That localism is still the Government's declared local government philosophy was confirmed in the minister's attached letter. The minister observed:

…the Government believes that some of these suggestions do not need a legislative response but can be more appropriately, effectively, and swiftly taken forward by local authorities as best practice. The Committee will recognise that the Government and Parliament has taken a different view on these matters when it legislated for the Localism Act 2011. Kemi Badenoch MP

The Westminster Hall debate brought home that politicians do not like officers trying to bring in as they saw it a regional code of conduct through the back door through the promotion of a model code. This view of let the code be developed locally undoubtably fuelled the thinking in the ministerial response. But fair enough. The light touch view is the Government’s view of the power relations between the officer cadre and elected members. Put simply attempts to establish England-wide codes are contrary to Government’s philosophy of localism, that it is for elected members of local authorities to decide what they want as a code.

Just to mention the Local Government Association model code of conduct for a moment, it needs to be understood as a truth universal to Monitoring Officers and their tireless deputies, that most complaints against members are a combination of unrealistic expectations, wanting in evidence and have no reasonable prospect of success.

The LGA model code is 16 pages long and while, I have no doubt, lots of time and effort went into it, combined with the Guidance it is just too long. In May and June inductions across the land, you can imagine some newly elected members saying, "what is all this about?" Furthermore, it will encourage complaints. Take for example the LGA model which casts the net to bring in the old ground of “bringing into disrepute”. Hugely problematic.

The guidance to the LGA Code says:

In general terms, disrepute can be defined as a lack of good reputation or respectability. In the context of the Code of Conduct, a councillor’s behaviour in office will bring their role into disrepute if the conduct could reasonably be regarded as either:

  • reducing the public’s confidence in them being able to fulfil their role; or
  • adversely affecting the reputation of your authority’s councillors, in being able to fulfil their role

With respect, how is that going to be determined by a citizen? It is an ultra-political statement. The reality is the only dimension this might have traction would be if a complaint were brought by a Chief Executive or a Monitoring Officer. I question whether it is outside the required principles of section 28(1) Localism Act 2011.
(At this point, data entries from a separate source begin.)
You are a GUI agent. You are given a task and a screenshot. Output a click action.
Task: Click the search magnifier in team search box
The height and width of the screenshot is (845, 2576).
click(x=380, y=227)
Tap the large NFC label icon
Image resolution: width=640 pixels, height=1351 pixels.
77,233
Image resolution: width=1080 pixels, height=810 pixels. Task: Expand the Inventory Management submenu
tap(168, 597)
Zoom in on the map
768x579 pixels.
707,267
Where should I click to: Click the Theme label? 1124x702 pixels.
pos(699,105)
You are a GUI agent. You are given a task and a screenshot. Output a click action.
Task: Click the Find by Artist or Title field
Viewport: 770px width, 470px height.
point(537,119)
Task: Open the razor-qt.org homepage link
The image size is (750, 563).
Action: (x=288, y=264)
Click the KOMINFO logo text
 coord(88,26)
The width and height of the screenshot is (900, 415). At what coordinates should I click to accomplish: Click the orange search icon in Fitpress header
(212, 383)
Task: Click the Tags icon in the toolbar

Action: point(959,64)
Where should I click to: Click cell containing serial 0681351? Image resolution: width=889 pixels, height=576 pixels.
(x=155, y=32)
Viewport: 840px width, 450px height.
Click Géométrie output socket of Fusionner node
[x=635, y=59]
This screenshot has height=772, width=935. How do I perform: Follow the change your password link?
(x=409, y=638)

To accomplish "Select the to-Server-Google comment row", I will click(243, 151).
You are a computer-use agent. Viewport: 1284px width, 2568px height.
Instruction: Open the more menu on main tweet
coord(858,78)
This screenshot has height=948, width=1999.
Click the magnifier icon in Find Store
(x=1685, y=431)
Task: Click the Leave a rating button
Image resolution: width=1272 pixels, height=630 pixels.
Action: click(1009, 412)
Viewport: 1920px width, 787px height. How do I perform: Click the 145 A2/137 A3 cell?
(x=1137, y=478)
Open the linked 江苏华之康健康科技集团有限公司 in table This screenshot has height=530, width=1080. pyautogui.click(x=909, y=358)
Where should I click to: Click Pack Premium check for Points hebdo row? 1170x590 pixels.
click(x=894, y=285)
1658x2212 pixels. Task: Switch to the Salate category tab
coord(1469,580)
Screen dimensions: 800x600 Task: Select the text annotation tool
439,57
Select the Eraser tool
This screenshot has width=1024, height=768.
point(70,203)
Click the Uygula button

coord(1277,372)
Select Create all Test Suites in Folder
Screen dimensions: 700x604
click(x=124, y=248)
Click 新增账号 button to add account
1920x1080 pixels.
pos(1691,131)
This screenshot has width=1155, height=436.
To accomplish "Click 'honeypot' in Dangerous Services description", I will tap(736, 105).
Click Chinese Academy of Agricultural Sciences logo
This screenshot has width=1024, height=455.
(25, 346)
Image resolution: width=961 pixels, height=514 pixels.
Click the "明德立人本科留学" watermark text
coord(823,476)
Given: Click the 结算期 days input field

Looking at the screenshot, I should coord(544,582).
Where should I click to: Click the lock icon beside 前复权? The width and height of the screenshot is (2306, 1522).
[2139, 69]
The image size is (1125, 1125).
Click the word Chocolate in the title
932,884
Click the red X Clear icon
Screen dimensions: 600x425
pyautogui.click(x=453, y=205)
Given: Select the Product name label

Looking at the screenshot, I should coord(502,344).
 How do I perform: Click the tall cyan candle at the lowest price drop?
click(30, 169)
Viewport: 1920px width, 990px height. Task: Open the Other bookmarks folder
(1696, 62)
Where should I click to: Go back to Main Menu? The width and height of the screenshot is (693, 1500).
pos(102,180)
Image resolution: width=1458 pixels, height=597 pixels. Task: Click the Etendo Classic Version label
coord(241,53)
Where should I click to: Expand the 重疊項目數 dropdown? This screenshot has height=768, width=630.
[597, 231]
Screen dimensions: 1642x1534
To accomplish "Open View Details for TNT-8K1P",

Returning to the CSPL Report, what can only be described as a mess was created by the CSPL’s Report ‘careful’ recommendation that the failure to declare Disclosable Pecuniary Interests should no longer be a crime. I said in Local Government Lawyer September 2019:

Recommendation 7 and its amendment of Section 31 Localism Act 2011 is tied in with Recommendation 18 in that abolition of the offences set out in Section 34 Localism Act 2011. Interestingly this would also take away the power of a court to disqualify for up to five years and weaken the need to comply with section 30 Localism Act 2011 too.

While this was no doubt well-intentioned, the CSPL has sent out a difficult message being that they do not consider a level 5 offence of failing to comply with obligations in section 31 Localism Act 2011 should be a crime. In the event there is such a prosecution for now, a defendant will no doubt pray in aid the CSLP’s observations on the matter that in their own words it is a “misdemeanour”. The rationale for this is set out at page 73.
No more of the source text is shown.